You’ve probably heard about what happened at Van Hise Hall at UW-Madison this month: two concrete slabs broke off the façade and crashed to the ground in front of the main entrance. Thankfully, no one was injured or killed.

Unfortunately, it is an example that illustrates the need for more investment to upgrade the aging facility infrastructure across the University of Wisconsin System – even though Van Hise Hall wasn’t on our priority list.

Take Albertson Hall at UW-Stevens Point, which I toured recently. The fire suppression system is woefully outdated. Pressure from compromised structural integrity has caused windows to crack and shatter. Flooring and wall paneling is buckling. Repairs have been put off so long that it would cost as much to renovate the structure as it would to replace it with a new energy-efficient building that will last for decades.

How about the Humanities building at UW-Madison? It suffers from water leaks, poor air circulation, severely deteriorating concrete, outdated classroom space, and, let’s face it, an unappealing architectural style. Or Cofrin Library at UW-Green Bay, which lacks fire control, has a deteriorating exterior, has limited technological capabilities, and houses aging mechanical systems that have exceeded their useful life.

All of these buildings were constructed quickly and cheaply to accommodate the rush of students after World War II. At this point, it makes no sense for taxpayers to throw any more money into saving them.

We also need investment to build Wisconsin’s future. With phase II of the Prairie Springs Science Center at UW-La Crosse, we’ll have technology-rich classrooms and labs along with modern mechanicals for Biology, Chemistry, Physics, Mathematics and other high-demand programs. A new engineering building at UW-Madison could mean the addition of 1,400 undergraduate and graduate engineering students – and future Wisconsin engineers. In 2020, UW-Madison graduated 900 engineering students to compete for 9,000 jobs. Ensuring Wisconsin can compete in science, technology, engineering, math and health care – fields in which we have seen a nearly 50 percent increase in graduates in the past 10 years – requires modern labs that are efficient and effective in delivering education students want and Wisconsin needs.
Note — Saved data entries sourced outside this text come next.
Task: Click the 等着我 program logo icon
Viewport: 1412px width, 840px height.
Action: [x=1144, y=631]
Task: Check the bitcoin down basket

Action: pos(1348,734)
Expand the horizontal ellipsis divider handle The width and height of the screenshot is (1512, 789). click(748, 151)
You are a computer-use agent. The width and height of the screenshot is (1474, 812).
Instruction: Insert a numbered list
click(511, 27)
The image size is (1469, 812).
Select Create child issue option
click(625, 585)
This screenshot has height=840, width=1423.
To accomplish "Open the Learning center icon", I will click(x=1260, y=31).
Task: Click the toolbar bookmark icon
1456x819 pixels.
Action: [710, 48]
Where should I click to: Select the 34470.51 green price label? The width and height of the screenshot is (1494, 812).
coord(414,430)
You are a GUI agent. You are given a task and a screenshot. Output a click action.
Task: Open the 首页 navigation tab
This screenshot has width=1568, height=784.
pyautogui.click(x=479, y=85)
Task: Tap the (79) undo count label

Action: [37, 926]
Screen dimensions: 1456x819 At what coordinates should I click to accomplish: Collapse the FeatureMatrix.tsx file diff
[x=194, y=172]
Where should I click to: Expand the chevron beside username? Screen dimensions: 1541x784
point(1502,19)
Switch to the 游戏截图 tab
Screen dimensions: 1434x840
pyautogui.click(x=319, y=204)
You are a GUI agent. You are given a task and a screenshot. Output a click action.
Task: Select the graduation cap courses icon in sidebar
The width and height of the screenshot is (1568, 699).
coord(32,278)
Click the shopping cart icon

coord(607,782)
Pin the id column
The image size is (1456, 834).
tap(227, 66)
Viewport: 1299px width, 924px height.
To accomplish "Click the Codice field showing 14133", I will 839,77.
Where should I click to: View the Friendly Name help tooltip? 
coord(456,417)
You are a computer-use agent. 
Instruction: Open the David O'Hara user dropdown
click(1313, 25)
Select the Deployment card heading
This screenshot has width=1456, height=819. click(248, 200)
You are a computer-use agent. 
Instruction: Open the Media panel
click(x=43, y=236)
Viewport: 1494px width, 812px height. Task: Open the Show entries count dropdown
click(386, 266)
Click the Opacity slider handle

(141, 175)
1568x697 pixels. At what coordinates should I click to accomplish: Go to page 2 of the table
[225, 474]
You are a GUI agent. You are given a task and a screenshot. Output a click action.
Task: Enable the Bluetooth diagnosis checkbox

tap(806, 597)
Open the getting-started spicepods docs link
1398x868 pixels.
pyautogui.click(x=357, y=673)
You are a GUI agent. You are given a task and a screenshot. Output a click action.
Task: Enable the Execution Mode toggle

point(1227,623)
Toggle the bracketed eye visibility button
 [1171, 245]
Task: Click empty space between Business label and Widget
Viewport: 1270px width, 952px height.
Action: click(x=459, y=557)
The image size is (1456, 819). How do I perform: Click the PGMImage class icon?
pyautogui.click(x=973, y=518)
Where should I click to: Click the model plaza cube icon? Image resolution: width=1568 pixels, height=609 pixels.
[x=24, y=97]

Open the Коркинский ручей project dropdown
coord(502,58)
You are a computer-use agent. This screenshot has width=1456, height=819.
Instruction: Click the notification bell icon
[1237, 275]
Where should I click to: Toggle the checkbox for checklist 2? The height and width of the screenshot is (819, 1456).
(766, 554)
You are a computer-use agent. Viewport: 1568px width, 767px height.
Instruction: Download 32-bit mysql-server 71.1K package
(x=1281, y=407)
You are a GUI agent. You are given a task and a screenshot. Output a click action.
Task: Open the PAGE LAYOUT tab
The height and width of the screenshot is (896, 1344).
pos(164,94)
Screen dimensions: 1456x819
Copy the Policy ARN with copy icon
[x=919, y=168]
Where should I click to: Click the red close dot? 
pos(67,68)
Let me dispel some myths about the need for this important investment.

First, despite the pandemic, our universities remain open and our students overwhelmingly have experienced college life in person. Even in a different environment, it was important to welcome students to campus. This fall, we are preparing to get back to pre-pandemic levels of in-person instruction.

Second, while online education will become increasingly important, traditional university students are still looking for a campus experience. They want to attend classes in person, meet in study groups at the library, attend social and cultural events at student unions and venues, and participate in intramural athletics. The residential university is not going away.

Third, federal stimulus funding currently can’t be used for capital projects. Our universities need to use the stimulus to help cover the $534 million in estimated losses from the pandemic.

Other than its people, Wisconsin has no greater asset than the public universities that make up our University of Wisconsin System. With 37,000 graduates each year and a 23-to-1 return on investment, there are few better investments. Failure to meet this challenge will result in even greater deterioration in our state than a few crumbling slabs of concrete.

The University of Wisconsin System serves approximately 165,000 students. Awarding nearly 37,000 degrees annually, the UW System is Wisconsin’s talent pipeline with early 90 percent of in-state UW System graduates staying in Wisconsin five years after earning a degree. Thompson is interim UW System president and opinions expressed are his own.